[Collected data entries]
******
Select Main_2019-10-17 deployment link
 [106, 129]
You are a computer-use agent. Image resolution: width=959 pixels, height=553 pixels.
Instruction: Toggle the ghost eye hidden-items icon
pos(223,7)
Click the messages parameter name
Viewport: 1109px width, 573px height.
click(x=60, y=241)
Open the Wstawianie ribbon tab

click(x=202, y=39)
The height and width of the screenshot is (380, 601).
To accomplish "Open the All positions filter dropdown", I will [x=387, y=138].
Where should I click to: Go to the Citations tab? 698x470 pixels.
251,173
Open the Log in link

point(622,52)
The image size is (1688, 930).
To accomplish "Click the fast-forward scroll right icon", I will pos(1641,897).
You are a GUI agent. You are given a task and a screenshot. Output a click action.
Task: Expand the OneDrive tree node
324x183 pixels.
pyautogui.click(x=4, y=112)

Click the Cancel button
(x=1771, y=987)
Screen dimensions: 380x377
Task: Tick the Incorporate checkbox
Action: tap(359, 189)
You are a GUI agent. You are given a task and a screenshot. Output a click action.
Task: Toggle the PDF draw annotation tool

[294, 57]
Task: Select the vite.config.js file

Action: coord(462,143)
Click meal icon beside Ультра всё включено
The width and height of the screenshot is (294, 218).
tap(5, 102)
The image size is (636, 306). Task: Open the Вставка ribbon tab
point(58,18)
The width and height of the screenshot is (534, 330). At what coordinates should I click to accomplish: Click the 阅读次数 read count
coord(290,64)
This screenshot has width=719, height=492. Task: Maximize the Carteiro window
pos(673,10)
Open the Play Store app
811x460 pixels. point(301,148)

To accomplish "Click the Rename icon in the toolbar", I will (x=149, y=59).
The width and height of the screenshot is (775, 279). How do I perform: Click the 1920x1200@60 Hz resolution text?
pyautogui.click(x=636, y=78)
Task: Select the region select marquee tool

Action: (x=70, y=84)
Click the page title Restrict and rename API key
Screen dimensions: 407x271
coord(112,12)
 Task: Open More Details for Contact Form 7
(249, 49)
******
» **ACTIVITY**: Please write out, exactly as they appear, the lines from the one containing "324x183 pixels." through the last line of the records above, and nothing more.

» **SOLUTION FOR THIS PROBLEM**:
324x183 pixels.
pyautogui.click(x=4, y=112)

Click the Cancel button
(x=1771, y=987)
Screen dimensions: 380x377
Task: Tick the Incorporate checkbox
Action: tap(359, 189)
You are a GUI agent. You are given a task and a screenshot. Output a click action.
Task: Toggle the PDF draw annotation tool

[294, 57]
Task: Select the vite.config.js file

Action: coord(462,143)
Click meal icon beside Ультра всё включено
The width and height of the screenshot is (294, 218).
tap(5, 102)
The image size is (636, 306). Task: Open the Вставка ribbon tab
point(58,18)
The width and height of the screenshot is (534, 330). At what coordinates should I click to accomplish: Click the 阅读次数 read count
coord(290,64)
This screenshot has width=719, height=492. Task: Maximize the Carteiro window
pos(673,10)
Open the Play Store app
811x460 pixels. point(301,148)

To accomplish "Click the Rename icon in the toolbar", I will (x=149, y=59).
The width and height of the screenshot is (775, 279). How do I perform: Click the 1920x1200@60 Hz resolution text?
pyautogui.click(x=636, y=78)
Task: Select the region select marquee tool

Action: (x=70, y=84)
Click the page title Restrict and rename API key
Screen dimensions: 407x271
coord(112,12)
 Task: Open More Details for Contact Form 7
(249, 49)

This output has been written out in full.